IF we are going to have federal involvement in mortgages. Far better to provide mortgage insurance instead of the loan. Better still would be a Federal insurance program that backs up the individual State’s insurance program, that in turn, backs up local private insurers.

Private insurers would pay a certain percentage into the state fund and would be the first line payer in the event of a mortgage failure. Payments by the state to the private mortgage insurer would be based on the % of mortgage failures and would only cover the amount of money actually lost - meaning limited to the difference between the sell price of the property in foreclosure and the cost of the loan, minus payments (note using payments here, not principle payments) already received.

The State program would then be an insurance pool (protected from general expenditure by the state) and it would in turn pay a percentage to the Feds for their protection. The state would not be in the direct mortgage insurance business but rather would pay some amount to the private insurers after a certain percentage of their customers defaulted on their loans. Moneys collected would be held in some highly liquid (say 30 day), low risk, low interest, commercial instrument (money markets??)

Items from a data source
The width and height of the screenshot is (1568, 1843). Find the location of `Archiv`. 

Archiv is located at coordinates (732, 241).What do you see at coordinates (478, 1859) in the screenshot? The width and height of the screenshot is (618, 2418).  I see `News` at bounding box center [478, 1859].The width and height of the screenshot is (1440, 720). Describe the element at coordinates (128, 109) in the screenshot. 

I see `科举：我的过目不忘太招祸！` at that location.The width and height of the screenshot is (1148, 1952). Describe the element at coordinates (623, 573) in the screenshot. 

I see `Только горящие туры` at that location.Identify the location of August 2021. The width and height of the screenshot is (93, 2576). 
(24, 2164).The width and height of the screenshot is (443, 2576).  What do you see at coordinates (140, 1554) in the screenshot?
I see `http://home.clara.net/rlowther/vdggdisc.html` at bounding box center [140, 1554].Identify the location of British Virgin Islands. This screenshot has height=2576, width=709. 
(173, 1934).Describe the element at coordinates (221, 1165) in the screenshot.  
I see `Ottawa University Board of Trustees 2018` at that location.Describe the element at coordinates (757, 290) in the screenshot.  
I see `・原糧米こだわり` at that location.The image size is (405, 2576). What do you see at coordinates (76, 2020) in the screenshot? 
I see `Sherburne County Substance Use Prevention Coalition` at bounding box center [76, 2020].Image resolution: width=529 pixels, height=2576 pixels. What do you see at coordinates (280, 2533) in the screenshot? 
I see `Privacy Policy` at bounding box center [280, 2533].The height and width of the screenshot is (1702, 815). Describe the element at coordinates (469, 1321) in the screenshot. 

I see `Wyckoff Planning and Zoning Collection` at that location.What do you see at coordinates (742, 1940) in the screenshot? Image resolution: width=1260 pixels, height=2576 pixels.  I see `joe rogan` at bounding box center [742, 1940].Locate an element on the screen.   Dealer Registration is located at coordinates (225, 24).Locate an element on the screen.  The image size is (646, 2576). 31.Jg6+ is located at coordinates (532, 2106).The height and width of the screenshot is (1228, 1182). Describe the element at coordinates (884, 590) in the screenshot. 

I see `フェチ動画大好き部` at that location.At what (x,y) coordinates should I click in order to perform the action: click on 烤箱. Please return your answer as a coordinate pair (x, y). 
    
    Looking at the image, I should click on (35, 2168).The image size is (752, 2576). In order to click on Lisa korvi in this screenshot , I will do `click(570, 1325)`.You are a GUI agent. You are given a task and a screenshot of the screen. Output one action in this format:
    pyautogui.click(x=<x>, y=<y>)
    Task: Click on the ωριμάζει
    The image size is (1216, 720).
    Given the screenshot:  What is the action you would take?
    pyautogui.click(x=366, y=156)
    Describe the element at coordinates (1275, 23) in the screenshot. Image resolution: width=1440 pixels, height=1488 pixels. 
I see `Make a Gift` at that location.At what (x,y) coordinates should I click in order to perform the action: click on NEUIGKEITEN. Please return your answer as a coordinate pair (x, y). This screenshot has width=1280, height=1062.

To-do list =>
1 – Answer these questions using the mortgage insurance proposal:
(a) Who would be the first line payer in the event of a mortgage failure?
(b) To whom would the state program pay a percentage, and for what?
(c) What kind of instrument would hold the moneys collected?
2 – What terms does the mortgage insurance proposal use to describe the instrument that would hold the moneys collected? List them all.

Responses to the tasks =>
1 –
(a) Private insurers.
(b) To the Feds, for their protection.
(c) A highly liquid (say 30 day), low risk, low interest, commercial instrument.

2 –
- Highly liquid (say 30 day)
- Low risk
- Low interest
- Commercial